◆ EXERCISE DIRECTIONS
Sort through the material below and copy each line with "will".

◆ GIVEN RECORDS
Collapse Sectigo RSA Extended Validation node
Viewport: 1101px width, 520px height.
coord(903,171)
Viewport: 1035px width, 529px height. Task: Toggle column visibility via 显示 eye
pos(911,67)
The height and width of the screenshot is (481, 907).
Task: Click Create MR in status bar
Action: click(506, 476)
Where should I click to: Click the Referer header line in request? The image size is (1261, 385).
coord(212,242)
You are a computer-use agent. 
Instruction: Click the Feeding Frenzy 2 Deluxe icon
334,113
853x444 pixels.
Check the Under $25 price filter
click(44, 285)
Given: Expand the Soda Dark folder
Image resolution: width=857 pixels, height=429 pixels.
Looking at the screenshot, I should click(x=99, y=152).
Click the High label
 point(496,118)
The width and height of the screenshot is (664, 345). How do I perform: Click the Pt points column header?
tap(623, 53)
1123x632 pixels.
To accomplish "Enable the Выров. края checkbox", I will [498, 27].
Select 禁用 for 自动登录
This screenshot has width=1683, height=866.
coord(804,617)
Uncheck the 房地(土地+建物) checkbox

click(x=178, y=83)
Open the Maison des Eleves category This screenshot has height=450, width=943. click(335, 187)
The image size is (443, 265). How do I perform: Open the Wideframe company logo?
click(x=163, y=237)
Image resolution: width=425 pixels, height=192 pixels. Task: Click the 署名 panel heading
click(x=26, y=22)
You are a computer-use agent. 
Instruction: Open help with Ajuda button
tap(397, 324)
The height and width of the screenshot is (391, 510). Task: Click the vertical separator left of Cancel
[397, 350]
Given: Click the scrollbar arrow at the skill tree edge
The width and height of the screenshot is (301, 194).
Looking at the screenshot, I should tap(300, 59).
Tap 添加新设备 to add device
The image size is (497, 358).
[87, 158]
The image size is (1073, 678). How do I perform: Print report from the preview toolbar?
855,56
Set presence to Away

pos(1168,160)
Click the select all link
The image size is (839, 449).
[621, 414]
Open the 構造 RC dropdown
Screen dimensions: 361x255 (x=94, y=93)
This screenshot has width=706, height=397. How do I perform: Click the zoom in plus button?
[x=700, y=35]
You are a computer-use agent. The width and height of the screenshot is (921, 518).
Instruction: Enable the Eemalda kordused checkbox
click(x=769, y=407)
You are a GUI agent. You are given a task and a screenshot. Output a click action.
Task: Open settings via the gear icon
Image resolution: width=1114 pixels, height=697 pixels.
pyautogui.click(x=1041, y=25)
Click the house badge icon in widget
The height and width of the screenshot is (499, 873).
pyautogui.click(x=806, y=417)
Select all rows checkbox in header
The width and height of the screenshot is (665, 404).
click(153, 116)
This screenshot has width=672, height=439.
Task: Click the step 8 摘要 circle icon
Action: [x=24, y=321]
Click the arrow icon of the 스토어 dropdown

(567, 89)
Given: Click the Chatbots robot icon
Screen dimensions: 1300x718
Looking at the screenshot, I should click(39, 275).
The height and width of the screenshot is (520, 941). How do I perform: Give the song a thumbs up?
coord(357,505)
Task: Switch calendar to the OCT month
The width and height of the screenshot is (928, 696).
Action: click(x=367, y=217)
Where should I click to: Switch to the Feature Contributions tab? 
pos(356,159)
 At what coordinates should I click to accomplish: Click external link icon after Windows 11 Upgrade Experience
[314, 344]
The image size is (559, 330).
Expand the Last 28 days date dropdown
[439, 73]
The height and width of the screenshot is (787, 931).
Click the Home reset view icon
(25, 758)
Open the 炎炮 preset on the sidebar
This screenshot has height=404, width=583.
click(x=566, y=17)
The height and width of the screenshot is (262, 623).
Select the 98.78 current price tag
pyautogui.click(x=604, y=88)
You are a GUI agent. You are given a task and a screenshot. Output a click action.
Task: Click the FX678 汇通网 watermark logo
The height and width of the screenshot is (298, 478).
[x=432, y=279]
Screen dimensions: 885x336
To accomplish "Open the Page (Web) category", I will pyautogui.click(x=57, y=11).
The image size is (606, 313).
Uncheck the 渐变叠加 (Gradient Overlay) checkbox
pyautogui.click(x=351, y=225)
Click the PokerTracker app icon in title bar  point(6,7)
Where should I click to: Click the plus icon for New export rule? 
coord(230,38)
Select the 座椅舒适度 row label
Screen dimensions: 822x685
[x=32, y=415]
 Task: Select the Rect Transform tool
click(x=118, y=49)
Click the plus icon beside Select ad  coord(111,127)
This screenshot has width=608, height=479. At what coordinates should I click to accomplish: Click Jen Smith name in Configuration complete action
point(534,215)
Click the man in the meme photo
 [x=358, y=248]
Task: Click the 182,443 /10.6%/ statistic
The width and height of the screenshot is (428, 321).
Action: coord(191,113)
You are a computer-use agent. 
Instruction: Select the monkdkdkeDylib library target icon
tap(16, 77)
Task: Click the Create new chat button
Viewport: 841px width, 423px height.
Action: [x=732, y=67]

◆ RESULT OF THIS EXERCISE
To accomplish "Enable the Выров. края checkbox", I will [498, 27].
To accomplish "Open the Page (Web) category", I will pyautogui.click(x=57, y=11).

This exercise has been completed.